Autobiography of Childhood's narrative approach captures the isolation that defines existence for the family's scattered members. We hear the perspective of each sibling once, then move on to the next. They express opinions -- frequently damning ones -- about one another, but we never witness them in direct communication. Much of this book concerns notions of migration to or from one's origins -- in terms of both geography and socioeconomic class. Therese and Guddy are both left-leaning lesbians and urban intellectuals, while their brother Jerry sees himself resolutely as salt-of-the-earth like his father, Jean. "Walk like a man, stink like a man," he says in tribute to their dad, who "never used a grooming product in his life."

The other surviving male Combal is Bjarne, whose schizophrenia, and desire to escape the brood, led to an arduous half-decade in Vancouver's Downtown Eastside. He shows up at his mother's trailer when he wants cigarettes or Tylenol 3s. Sister Annie, a veteran of four marriages of her own, is the only other family member in regular contact with their mother.

Queyras is a celebrated poet -- her 2006 collection Lemon Hound snagged both a Pat Lowther Award and a Lambda Literary Award -- and she employs vivid imagery to slice through the text’s generally meditative tone and arrest the reader's attention.
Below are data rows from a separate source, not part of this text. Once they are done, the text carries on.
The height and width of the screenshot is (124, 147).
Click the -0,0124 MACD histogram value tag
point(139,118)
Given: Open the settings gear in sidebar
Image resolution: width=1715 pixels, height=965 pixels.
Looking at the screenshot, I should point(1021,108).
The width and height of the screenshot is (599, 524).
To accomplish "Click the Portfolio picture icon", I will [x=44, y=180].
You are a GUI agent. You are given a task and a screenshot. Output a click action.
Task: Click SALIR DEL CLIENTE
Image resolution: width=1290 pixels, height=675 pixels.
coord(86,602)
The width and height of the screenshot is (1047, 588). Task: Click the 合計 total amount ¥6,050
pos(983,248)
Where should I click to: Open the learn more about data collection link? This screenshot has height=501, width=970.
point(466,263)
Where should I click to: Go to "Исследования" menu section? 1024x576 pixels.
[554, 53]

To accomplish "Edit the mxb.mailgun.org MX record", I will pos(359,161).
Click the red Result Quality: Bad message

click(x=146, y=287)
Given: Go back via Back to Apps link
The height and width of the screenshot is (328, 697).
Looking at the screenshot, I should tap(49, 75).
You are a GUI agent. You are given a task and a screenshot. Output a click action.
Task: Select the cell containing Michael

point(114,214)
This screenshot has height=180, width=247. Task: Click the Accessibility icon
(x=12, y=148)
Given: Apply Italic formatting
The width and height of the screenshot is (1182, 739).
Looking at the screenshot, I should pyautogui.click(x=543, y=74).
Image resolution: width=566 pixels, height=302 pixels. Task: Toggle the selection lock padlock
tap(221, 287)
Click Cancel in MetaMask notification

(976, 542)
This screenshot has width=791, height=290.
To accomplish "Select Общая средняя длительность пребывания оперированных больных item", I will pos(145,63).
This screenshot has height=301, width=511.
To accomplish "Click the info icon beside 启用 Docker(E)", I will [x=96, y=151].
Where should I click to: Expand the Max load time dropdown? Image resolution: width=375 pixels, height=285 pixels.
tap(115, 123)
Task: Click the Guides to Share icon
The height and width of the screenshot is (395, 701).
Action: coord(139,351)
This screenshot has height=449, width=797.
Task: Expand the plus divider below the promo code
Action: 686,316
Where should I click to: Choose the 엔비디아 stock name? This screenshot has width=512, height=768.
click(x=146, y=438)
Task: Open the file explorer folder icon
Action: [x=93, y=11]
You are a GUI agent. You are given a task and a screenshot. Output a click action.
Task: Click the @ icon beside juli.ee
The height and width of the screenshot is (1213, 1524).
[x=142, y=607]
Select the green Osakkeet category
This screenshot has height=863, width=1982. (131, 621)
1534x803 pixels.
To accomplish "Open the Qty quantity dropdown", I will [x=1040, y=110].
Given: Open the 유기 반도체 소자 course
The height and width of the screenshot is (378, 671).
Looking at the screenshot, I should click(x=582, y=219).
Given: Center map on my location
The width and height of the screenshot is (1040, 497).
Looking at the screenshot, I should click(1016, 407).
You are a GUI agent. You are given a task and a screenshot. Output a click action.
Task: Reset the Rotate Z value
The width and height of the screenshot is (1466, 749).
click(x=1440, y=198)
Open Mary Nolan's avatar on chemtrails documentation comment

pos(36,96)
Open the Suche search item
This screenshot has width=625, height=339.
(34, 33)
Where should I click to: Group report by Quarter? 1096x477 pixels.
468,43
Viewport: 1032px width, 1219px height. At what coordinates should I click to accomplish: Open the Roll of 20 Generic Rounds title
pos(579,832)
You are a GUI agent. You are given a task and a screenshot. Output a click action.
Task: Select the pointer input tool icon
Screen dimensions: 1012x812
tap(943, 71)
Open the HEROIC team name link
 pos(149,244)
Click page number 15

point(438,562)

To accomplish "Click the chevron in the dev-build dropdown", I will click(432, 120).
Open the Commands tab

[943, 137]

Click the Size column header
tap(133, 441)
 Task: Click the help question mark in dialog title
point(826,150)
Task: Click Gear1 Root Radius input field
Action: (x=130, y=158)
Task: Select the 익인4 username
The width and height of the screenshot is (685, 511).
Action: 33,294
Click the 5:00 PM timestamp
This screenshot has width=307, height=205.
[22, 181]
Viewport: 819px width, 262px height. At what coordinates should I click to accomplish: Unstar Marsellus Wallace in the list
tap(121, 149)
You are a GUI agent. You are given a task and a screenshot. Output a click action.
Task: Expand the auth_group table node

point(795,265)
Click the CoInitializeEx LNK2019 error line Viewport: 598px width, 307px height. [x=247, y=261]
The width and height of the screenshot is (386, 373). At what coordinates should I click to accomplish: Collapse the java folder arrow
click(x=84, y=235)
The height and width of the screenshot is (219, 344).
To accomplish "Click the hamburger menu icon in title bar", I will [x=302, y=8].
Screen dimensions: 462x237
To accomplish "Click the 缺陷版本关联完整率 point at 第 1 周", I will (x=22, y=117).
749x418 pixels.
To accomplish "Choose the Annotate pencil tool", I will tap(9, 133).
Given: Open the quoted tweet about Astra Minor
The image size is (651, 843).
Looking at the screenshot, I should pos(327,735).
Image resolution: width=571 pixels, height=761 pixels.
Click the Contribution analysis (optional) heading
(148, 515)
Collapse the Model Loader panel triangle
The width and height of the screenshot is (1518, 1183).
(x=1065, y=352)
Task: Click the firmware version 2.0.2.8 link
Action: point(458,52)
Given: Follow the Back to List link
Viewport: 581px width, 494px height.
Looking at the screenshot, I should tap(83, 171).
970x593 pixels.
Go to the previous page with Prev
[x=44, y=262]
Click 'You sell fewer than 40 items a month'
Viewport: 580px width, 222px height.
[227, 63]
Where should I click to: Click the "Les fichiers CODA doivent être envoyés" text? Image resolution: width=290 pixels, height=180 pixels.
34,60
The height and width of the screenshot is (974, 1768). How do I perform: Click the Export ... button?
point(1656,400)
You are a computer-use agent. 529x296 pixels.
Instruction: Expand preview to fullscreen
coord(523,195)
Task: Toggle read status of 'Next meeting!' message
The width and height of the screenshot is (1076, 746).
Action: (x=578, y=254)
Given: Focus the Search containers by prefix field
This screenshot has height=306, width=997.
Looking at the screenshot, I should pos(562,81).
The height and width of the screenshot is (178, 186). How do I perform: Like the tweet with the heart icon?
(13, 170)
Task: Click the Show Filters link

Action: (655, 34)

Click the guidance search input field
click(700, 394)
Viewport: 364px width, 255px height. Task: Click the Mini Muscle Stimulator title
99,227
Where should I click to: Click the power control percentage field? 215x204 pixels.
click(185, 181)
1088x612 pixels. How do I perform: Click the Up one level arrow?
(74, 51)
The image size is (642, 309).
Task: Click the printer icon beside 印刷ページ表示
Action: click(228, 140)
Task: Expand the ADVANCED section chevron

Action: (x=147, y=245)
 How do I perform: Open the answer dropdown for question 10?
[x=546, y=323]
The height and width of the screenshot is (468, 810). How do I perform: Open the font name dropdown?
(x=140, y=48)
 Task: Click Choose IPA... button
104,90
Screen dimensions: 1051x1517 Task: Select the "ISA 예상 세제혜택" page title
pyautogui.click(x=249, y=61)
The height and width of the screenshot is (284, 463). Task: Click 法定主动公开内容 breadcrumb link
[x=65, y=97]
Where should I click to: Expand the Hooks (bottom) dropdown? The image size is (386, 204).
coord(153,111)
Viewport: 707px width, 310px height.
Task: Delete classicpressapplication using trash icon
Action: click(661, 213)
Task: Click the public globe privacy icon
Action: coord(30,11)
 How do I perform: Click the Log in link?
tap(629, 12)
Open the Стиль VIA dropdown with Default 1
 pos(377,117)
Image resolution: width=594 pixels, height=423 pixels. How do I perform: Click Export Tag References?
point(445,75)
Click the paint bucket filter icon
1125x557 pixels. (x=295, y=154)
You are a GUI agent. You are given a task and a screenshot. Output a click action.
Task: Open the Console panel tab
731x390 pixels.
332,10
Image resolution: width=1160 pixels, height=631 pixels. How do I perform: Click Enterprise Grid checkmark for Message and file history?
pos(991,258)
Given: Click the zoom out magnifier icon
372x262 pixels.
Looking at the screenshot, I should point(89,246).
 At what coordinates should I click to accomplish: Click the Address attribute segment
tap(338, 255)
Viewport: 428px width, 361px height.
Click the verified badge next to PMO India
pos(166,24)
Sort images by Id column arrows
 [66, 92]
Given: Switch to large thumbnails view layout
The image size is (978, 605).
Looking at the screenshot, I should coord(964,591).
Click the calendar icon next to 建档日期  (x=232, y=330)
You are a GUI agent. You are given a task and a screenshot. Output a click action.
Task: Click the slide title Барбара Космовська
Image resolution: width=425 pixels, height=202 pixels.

Guddy watches her sister Therese swim nude and fixates upon "the scar where her breast had been, like a lightning bolt, vertical and angry." In rhythmic cadence, world-weary Annie observes the denizens of the trailer park she and her mother inhabit: "brazen feral cats … and snot-nosed brats whacking each other with plastic bats." The recurring appearance of a pack of Rothmans becomes a symbol for cross-generational coping mechanisms.

Though it follows a linear trajectory, this is far from a plot-driven novel. Heavy on interiority and light on dialogue, Autobiography of Childhood is a layered, reflective read. Each character's voice is nuanced and distinctive; they are not always likeable. Queyras parcels out information slowly, each character contributing toward a portrait of familial love that always coexists with discord and pain. Definitely not a feel-good novel, but one that stirs an emotional response.